:: Problem statement ::
No line before the one containing "Click the up-down" should appear; that line and all lines after it, through the end of the data, are to be set down exactly.

:: Source data ::
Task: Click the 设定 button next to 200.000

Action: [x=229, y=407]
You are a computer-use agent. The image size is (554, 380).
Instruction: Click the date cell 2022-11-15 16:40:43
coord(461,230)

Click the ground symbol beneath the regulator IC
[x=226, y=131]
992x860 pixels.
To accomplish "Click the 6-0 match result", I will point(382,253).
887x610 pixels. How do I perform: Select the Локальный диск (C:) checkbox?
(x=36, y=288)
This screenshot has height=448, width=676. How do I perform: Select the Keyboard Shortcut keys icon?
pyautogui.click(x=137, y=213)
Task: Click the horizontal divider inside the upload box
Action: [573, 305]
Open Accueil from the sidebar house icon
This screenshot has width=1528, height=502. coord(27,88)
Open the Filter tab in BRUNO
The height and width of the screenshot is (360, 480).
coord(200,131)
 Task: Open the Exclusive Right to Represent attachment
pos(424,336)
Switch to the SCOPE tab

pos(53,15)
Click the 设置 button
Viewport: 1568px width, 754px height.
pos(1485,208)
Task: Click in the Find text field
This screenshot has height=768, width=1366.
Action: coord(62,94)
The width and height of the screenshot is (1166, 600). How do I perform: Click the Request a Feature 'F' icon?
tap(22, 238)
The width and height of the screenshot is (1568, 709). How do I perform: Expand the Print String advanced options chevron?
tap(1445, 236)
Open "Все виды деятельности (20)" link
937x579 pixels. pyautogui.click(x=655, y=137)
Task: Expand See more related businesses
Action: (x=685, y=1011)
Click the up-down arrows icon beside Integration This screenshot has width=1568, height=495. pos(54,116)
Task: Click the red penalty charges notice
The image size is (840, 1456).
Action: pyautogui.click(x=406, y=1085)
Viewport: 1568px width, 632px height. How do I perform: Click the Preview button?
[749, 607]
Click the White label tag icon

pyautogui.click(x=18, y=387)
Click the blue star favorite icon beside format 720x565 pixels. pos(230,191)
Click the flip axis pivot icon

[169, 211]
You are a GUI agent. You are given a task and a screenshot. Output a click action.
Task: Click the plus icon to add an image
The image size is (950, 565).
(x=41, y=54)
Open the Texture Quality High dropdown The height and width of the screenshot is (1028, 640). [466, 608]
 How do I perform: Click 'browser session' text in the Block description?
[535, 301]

:: Output for this exercise ::
Click the up-down arrows icon beside Integration This screenshot has width=1568, height=495. pos(54,116)
Task: Click the red penalty charges notice
The image size is (840, 1456).
Action: pyautogui.click(x=406, y=1085)
Viewport: 1568px width, 632px height. How do I perform: Click the Preview button?
[749, 607]
Click the White label tag icon

pyautogui.click(x=18, y=387)
Click the blue star favorite icon beside format 720x565 pixels. pos(230,191)
Click the flip axis pivot icon

[169, 211]
You are a GUI agent. You are given a task and a screenshot. Output a click action.
Task: Click the plus icon to add an image
The image size is (950, 565).
(x=41, y=54)
Open the Texture Quality High dropdown The height and width of the screenshot is (1028, 640). [466, 608]
 How do I perform: Click 'browser session' text in the Block description?
[535, 301]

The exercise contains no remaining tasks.